= Beginning of Section =
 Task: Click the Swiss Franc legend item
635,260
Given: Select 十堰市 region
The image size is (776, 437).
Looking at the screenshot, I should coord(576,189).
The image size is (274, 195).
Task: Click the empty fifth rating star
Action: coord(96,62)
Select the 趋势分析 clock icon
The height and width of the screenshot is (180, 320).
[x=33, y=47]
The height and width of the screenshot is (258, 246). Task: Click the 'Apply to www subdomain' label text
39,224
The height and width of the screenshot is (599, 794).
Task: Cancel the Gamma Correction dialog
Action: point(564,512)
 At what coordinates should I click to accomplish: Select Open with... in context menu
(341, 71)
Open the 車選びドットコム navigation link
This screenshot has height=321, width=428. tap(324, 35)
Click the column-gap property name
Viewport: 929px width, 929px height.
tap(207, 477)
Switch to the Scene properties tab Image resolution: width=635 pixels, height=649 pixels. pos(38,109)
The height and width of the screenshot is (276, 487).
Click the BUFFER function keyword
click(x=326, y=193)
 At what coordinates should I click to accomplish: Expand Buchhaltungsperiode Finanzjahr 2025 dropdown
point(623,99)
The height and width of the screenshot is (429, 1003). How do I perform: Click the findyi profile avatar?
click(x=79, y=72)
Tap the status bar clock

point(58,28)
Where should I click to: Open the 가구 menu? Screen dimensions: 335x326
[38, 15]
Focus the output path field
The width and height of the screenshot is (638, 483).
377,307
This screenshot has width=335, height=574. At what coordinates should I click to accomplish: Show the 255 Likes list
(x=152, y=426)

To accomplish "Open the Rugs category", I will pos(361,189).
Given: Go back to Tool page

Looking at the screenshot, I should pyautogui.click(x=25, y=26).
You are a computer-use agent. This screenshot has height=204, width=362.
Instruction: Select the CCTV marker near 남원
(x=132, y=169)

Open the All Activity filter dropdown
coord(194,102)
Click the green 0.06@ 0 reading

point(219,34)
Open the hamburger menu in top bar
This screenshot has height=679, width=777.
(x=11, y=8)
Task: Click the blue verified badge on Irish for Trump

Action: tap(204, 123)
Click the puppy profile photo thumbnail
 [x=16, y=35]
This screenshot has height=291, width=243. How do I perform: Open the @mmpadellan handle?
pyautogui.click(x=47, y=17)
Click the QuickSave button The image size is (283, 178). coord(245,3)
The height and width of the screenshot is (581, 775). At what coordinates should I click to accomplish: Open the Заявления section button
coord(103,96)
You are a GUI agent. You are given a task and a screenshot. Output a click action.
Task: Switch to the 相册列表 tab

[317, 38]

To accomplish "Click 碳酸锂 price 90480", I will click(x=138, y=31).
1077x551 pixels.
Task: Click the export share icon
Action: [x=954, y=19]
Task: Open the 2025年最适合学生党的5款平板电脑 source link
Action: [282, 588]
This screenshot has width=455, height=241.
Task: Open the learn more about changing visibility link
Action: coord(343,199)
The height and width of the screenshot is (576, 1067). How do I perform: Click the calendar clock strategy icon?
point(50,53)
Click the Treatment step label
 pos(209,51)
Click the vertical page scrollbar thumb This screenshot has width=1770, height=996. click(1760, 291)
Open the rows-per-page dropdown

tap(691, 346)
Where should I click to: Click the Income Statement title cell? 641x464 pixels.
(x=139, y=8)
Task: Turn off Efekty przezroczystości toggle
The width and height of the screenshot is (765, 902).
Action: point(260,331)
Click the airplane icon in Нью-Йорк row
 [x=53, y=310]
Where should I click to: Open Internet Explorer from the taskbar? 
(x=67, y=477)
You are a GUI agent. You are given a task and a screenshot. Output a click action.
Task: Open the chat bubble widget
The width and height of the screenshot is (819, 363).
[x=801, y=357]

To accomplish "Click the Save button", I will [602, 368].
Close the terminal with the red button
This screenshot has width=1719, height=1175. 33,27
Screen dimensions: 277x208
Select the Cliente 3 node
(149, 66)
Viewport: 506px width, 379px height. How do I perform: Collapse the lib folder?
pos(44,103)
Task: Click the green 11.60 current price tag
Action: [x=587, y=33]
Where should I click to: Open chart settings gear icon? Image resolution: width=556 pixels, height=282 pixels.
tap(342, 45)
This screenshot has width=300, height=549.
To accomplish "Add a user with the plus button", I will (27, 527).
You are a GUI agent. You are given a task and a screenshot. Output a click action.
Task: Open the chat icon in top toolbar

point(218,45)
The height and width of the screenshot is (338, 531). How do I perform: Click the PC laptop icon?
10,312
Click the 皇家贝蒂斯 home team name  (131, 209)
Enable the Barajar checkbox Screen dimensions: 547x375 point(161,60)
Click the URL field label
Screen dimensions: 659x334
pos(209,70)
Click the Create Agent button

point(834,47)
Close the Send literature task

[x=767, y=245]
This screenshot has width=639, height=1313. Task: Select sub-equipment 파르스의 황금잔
= End of Section =
AIM OF THE EXERCISE => Restate every record verbatim.

SOLUTION TO THIS TASK =>
 Task: Click the Swiss Franc legend item
635,260
Given: Select 十堰市 region
The image size is (776, 437).
Looking at the screenshot, I should coord(576,189).
The image size is (274, 195).
Task: Click the empty fifth rating star
Action: coord(96,62)
Select the 趋势分析 clock icon
The height and width of the screenshot is (180, 320).
[x=33, y=47]
The height and width of the screenshot is (258, 246). Task: Click the 'Apply to www subdomain' label text
39,224
The height and width of the screenshot is (599, 794).
Task: Cancel the Gamma Correction dialog
Action: point(564,512)
 At what coordinates should I click to accomplish: Select Open with... in context menu
(341, 71)
Open the 車選びドットコム navigation link
This screenshot has height=321, width=428. tap(324, 35)
Click the column-gap property name
Viewport: 929px width, 929px height.
tap(207, 477)
Switch to the Scene properties tab Image resolution: width=635 pixels, height=649 pixels. pos(38,109)
The height and width of the screenshot is (276, 487).
Click the BUFFER function keyword
click(x=326, y=193)
 At what coordinates should I click to accomplish: Expand Buchhaltungsperiode Finanzjahr 2025 dropdown
point(623,99)
The height and width of the screenshot is (429, 1003). How do I perform: Click the findyi profile avatar?
click(x=79, y=72)
Tap the status bar clock

point(58,28)
Where should I click to: Open the 가구 menu? Screen dimensions: 335x326
[38, 15]
Focus the output path field
The width and height of the screenshot is (638, 483).
377,307
This screenshot has width=335, height=574. At what coordinates should I click to accomplish: Show the 255 Likes list
(x=152, y=426)

To accomplish "Open the Rugs category", I will pos(361,189).
Given: Go back to Tool page

Looking at the screenshot, I should pyautogui.click(x=25, y=26).
You are a computer-use agent. This screenshot has height=204, width=362.
Instruction: Select the CCTV marker near 남원
(x=132, y=169)

Open the All Activity filter dropdown
coord(194,102)
Click the green 0.06@ 0 reading

point(219,34)
Open the hamburger menu in top bar
This screenshot has height=679, width=777.
(x=11, y=8)
Task: Click the blue verified badge on Irish for Trump

Action: tap(204, 123)
Click the puppy profile photo thumbnail
 [x=16, y=35]
This screenshot has height=291, width=243. How do I perform: Open the @mmpadellan handle?
pyautogui.click(x=47, y=17)
Click the QuickSave button The image size is (283, 178). coord(245,3)
The height and width of the screenshot is (581, 775). At what coordinates should I click to accomplish: Open the Заявления section button
coord(103,96)
You are a GUI agent. You are given a task and a screenshot. Output a click action.
Task: Switch to the 相册列表 tab

[317, 38]

To accomplish "Click 碳酸锂 price 90480", I will click(x=138, y=31).
1077x551 pixels.
Task: Click the export share icon
Action: [x=954, y=19]
Task: Open the 2025年最适合学生党的5款平板电脑 source link
Action: [282, 588]
This screenshot has width=455, height=241.
Task: Open the learn more about changing visibility link
Action: coord(343,199)
The height and width of the screenshot is (576, 1067). How do I perform: Click the calendar clock strategy icon?
point(50,53)
Click the Treatment step label
 pos(209,51)
Click the vertical page scrollbar thumb This screenshot has width=1770, height=996. click(1760, 291)
Open the rows-per-page dropdown

tap(691, 346)
Where should I click to: Click the Income Statement title cell? 641x464 pixels.
(x=139, y=8)
Task: Turn off Efekty przezroczystości toggle
The width and height of the screenshot is (765, 902).
Action: point(260,331)
Click the airplane icon in Нью-Йорк row
 [x=53, y=310]
Where should I click to: Open Internet Explorer from the taskbar? 
(x=67, y=477)
You are a GUI agent. You are given a task and a screenshot. Output a click action.
Task: Open the chat bubble widget
The width and height of the screenshot is (819, 363).
[x=801, y=357]

To accomplish "Click the Save button", I will [602, 368].
Close the terminal with the red button
This screenshot has width=1719, height=1175. 33,27
Screen dimensions: 277x208
Select the Cliente 3 node
(149, 66)
Viewport: 506px width, 379px height. How do I perform: Collapse the lib folder?
pos(44,103)
Task: Click the green 11.60 current price tag
Action: [x=587, y=33]
Where should I click to: Open chart settings gear icon? Image resolution: width=556 pixels, height=282 pixels.
tap(342, 45)
This screenshot has width=300, height=549.
To accomplish "Add a user with the plus button", I will (27, 527).
You are a GUI agent. You are given a task and a screenshot. Output a click action.
Task: Open the chat icon in top toolbar

point(218,45)
The height and width of the screenshot is (338, 531). How do I perform: Click the PC laptop icon?
10,312
Click the 皇家贝蒂斯 home team name  (131, 209)
Enable the Barajar checkbox Screen dimensions: 547x375 point(161,60)
Click the URL field label
Screen dimensions: 659x334
pos(209,70)
Click the Create Agent button

point(834,47)
Close the Send literature task

[x=767, y=245]
This screenshot has width=639, height=1313. Task: Select sub-equipment 파르스의 황금잔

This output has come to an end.